Remove old ..._LOCK_TIMEOUT variables from BeaconChain.
Whilst trying to find a deadlock, we added sometimes to our core Mutex/RwLock so that we'd get errors when things were locking. Now we've identified that the cause was running long-running tasks on the tokio executor, we can clear these. I believe they're all listed here, but part of the issue would be to find others:
Reasons for removing them can be found here: https://github.com/sigp/lighthouse/issues/1078#issuecomment-621024441
Whilst trying to find a deadlock, we added sometimes to our core
Mutex/RwLockso that we'd get errors when things were locking.
Does the consensus code contain any locking logic? (In #1089 you mentioned consensus code is "a series of pure functions completed abstracted from databases, networking etc.". Having zero locking logic would help auditing.)
Does the consensus code contain any locking logic?

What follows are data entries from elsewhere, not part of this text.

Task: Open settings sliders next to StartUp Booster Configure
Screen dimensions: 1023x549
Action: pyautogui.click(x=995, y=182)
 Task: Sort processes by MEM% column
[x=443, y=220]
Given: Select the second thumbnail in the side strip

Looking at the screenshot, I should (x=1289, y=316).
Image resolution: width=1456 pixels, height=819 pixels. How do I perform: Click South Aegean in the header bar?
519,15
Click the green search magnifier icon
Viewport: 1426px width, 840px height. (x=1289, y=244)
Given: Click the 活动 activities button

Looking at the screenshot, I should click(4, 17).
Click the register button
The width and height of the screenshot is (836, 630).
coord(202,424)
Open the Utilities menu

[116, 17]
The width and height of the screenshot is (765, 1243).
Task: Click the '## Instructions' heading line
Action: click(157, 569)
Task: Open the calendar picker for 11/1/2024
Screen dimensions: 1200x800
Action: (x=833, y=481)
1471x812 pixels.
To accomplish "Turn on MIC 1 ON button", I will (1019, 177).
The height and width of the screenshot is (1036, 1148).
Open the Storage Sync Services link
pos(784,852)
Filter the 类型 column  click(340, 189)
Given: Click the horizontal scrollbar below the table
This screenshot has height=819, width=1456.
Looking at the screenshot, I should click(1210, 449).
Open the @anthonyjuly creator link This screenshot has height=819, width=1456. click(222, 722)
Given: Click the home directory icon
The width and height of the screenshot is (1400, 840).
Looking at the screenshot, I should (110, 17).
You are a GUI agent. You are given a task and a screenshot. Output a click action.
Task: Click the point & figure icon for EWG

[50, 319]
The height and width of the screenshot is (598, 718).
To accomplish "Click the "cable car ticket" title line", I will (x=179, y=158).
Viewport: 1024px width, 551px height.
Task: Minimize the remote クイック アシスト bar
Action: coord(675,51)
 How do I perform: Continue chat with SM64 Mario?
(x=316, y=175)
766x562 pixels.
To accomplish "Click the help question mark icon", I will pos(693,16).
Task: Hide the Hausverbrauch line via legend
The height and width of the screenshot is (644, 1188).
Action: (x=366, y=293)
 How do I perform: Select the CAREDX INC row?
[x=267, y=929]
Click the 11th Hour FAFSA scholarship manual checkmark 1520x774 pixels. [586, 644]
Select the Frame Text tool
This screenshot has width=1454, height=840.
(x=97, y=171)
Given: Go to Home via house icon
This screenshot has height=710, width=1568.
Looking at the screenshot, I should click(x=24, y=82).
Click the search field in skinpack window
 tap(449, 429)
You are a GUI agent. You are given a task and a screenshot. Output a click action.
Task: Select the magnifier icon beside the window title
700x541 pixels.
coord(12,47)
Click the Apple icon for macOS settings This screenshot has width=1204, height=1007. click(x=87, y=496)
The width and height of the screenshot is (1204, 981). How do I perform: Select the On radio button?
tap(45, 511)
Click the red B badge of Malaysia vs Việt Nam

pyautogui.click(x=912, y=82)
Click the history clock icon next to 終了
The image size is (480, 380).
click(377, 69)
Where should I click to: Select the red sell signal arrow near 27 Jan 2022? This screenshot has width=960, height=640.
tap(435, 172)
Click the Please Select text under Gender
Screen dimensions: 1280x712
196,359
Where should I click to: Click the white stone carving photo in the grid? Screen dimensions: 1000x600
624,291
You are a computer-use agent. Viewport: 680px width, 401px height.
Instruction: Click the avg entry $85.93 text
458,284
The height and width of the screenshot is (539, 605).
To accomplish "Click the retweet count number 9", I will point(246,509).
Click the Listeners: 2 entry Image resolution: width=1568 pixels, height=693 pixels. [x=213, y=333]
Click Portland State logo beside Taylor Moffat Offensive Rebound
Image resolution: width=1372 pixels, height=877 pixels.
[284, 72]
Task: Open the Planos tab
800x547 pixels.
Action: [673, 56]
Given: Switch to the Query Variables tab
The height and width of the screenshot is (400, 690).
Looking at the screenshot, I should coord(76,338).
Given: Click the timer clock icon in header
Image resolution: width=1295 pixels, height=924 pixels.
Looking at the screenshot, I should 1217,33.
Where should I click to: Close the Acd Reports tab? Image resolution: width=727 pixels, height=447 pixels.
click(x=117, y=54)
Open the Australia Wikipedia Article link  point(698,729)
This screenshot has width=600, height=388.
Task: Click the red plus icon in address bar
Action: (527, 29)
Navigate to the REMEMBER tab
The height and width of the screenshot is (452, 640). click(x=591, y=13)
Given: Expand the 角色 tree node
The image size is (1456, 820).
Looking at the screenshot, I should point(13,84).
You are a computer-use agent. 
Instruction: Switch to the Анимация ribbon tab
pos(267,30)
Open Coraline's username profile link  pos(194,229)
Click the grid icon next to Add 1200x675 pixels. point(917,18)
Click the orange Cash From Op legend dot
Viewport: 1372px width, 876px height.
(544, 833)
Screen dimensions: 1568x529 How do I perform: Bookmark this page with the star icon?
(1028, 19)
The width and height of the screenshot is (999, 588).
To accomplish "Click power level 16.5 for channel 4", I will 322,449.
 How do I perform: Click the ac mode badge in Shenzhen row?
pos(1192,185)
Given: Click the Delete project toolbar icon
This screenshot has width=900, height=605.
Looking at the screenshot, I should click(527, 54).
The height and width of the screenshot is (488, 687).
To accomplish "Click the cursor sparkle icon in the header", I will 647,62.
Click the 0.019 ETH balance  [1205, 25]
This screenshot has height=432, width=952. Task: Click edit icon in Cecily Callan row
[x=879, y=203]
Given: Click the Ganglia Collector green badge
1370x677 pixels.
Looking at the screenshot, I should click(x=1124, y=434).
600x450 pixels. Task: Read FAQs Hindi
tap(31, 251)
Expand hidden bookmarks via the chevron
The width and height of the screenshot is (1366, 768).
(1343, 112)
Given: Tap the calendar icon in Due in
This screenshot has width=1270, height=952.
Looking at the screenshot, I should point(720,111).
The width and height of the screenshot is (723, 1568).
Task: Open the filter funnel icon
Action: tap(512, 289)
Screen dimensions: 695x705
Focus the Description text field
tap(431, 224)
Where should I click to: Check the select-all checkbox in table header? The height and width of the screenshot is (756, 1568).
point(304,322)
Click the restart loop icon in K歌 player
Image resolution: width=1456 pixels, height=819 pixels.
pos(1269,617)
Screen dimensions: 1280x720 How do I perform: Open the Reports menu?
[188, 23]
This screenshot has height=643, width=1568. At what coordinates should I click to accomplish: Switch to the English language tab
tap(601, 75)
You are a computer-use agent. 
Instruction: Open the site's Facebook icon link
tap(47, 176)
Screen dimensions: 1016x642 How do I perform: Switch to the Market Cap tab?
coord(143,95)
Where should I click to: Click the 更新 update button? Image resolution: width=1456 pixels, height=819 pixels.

No* it doesn't. We've gone to significant lengths to avoid this. For example all the signatures sets use a generic "getter" closure to obtain the pubkey during signature verification which allows us to abstract away global caches and other messy things:
*: The rayon parallelization code is perhaps a violation here, depends if you see it as a black box or for what it really is. We're getting rid of that anyway, so I think "no" is fair.
I'll take this
I've dropped this back to A1 since it seems a little risky to push this in v1.0.0 if we need to cut it this week. I think we'd need to do some testing on high validator counts and low-spec machines before pushing this to master.
Whilst the lock-timeouts seem unpleasant on paper, they have been useful in practice many times by identifying contention.
I was thinking the exact same. I started the refactor last week and realised just how many locks need changing. It's not trivial to verify there aren't any lock ordering deadlocks lurking in there, and I think we should take the time to do it properly.